These jokes have enjoyed wide publicity. They have been mentioned in such places as Alex Beam’s Boston Globe column on Wednesday, November 30, 1994 (p. 65), John Hayward-Warburton’s article in BBC Music, and Dave Barry’s book Dave Barry in Cyberspace (pp. 153-4).


These jokes are a continually-growing collection, and unfortunately, I can no longer remember which jokes I heard from whom. If you have ever told, emailed, or otherwise communicated to me a music joke, thank you.

I also collect Jokes about other instruments.

How is lightning like a violist’s fingers?

Neither one strikes in the same place twice.

How do you keep your violin from getting stolen?

Put it in a viola case.

What’s the difference between a violin and a viola?

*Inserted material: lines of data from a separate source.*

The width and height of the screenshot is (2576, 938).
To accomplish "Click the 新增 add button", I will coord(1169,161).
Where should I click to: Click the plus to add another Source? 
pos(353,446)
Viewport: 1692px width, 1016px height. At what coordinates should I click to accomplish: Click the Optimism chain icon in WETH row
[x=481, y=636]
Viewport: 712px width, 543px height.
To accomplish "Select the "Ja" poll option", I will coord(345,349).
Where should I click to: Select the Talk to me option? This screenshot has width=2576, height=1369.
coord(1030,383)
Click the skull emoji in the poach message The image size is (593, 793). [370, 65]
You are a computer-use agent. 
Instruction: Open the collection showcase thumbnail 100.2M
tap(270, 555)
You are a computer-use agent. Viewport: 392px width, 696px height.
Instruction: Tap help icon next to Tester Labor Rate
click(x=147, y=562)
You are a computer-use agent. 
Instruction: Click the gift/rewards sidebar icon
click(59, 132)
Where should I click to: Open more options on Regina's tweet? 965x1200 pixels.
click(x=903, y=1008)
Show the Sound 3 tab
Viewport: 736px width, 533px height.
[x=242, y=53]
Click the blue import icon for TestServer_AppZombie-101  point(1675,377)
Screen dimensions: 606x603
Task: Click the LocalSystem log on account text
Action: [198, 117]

1.     The viola burns longer.

2.     The viola holds more beer.

3.     You can tune the violin.

We all know that a viola is better than a violin because it burns longer. But why does it burn longer?

It’s usually still in the case.

How do you get a viola section to play spiccato?

Write a whole note with “solo” above it.

How do you get a violist to play a passage pianissimo tremolando?

Mark it “solo.”

What’s the difference between a viola and a coffin?

The coffin has the dead person on the inside.

What do you do with a dead violist?

Move him back a desk.

What’s the difference between a viola and a trampoline?

You take your shoes off to jump on a trampoline.

What’s the difference between a viola and an onion?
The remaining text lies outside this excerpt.